Missing Half of Bone Reveals Prehistoric Sea Giant
When you purchase through connection on our website , we may earn an affiliate committal . Here ’s how it works .
At first , Gregory Harpel thought the sorry - brown object he find was just a stone . But it was oddly placed , resting in an stray spot on a grassy embankment along a brook in Monmouth County , N.J. A closer flavor confirmed he had encounter something much more interesting .
" I started seeing the little holes in the osseous tissue that the blood vessel go through , " sound out Harpel , an amateur fossil hunter who made this find in 2012 . " I recollect mayhap it was adinosaur of some variety . "
Now that paleontologists have assembled a complete humerus bone from the sea turtleAtlantocheyls mortoni, they have more information about the species and its overall size.
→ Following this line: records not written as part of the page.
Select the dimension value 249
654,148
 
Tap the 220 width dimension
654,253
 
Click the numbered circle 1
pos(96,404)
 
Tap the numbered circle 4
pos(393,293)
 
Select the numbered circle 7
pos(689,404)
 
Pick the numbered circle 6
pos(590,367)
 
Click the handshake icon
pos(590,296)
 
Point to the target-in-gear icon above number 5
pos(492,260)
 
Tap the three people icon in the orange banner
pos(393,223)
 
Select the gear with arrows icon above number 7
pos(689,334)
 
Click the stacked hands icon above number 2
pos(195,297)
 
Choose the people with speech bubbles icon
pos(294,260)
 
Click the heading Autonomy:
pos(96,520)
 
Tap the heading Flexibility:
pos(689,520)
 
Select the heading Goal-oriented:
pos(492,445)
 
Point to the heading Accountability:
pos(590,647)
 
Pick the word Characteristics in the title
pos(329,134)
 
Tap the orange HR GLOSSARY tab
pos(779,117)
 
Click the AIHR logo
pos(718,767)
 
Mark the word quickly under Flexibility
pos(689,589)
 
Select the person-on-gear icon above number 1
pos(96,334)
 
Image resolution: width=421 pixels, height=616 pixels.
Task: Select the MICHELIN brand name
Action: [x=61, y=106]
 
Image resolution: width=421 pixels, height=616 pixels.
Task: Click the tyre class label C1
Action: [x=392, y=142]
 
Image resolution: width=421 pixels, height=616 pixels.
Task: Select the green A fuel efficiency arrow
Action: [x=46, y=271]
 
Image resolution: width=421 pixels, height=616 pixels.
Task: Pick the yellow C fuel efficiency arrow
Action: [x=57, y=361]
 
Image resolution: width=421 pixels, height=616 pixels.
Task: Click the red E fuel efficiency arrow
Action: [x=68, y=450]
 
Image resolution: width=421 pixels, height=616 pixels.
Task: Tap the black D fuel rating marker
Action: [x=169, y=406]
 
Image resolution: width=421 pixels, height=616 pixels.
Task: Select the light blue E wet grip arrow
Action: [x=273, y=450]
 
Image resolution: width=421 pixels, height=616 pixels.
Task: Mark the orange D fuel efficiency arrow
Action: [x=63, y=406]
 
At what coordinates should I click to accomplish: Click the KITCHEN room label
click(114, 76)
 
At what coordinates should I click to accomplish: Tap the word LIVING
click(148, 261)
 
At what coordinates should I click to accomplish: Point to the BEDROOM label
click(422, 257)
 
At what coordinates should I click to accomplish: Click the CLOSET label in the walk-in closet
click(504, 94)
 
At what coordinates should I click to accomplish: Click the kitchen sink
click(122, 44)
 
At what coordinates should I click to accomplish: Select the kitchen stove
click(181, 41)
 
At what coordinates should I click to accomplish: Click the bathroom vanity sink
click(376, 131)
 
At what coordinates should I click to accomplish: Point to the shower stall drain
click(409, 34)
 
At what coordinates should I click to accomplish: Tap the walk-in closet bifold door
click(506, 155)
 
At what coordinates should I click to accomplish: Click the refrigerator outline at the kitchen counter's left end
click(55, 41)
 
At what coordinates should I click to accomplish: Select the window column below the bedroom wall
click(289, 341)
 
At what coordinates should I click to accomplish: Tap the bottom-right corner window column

Based on the complete limb, the researchers calculated the animal's overall size to be about 10 feet from tip to tail, making it one of the largest sea turtles ever known.
The fossil did n't reverse out to be from a dinosaur . But thanks to a phone number of happenstance , Harpel had just made an unprecedented find that would reveal the world of an ancient sea giant . [ See photograph of the freshly Discovered Giant 's osseous tissue ]
Half a humerus
At the New Jersey State Museum , David Parris , conservator of raw history , was capable to name the mystery physical object : It was the lower half of an upper forelimb bone ofa sea turtlethat lived at the same time as the dinosaur . Parris remember count at another broken sea - turtle forelimb bone in a solicitation at the Academy of Natural Sciences of Drexel University in Philadelphia .
Jason Schein (left), the assistant natural history curator at the New Jersey State Museum, and Ted Daeschler, associate curator of vertebrate zoology at the Academy of Natural Sciences of Drexel University, hold two halves of the ancient sea turtle bone.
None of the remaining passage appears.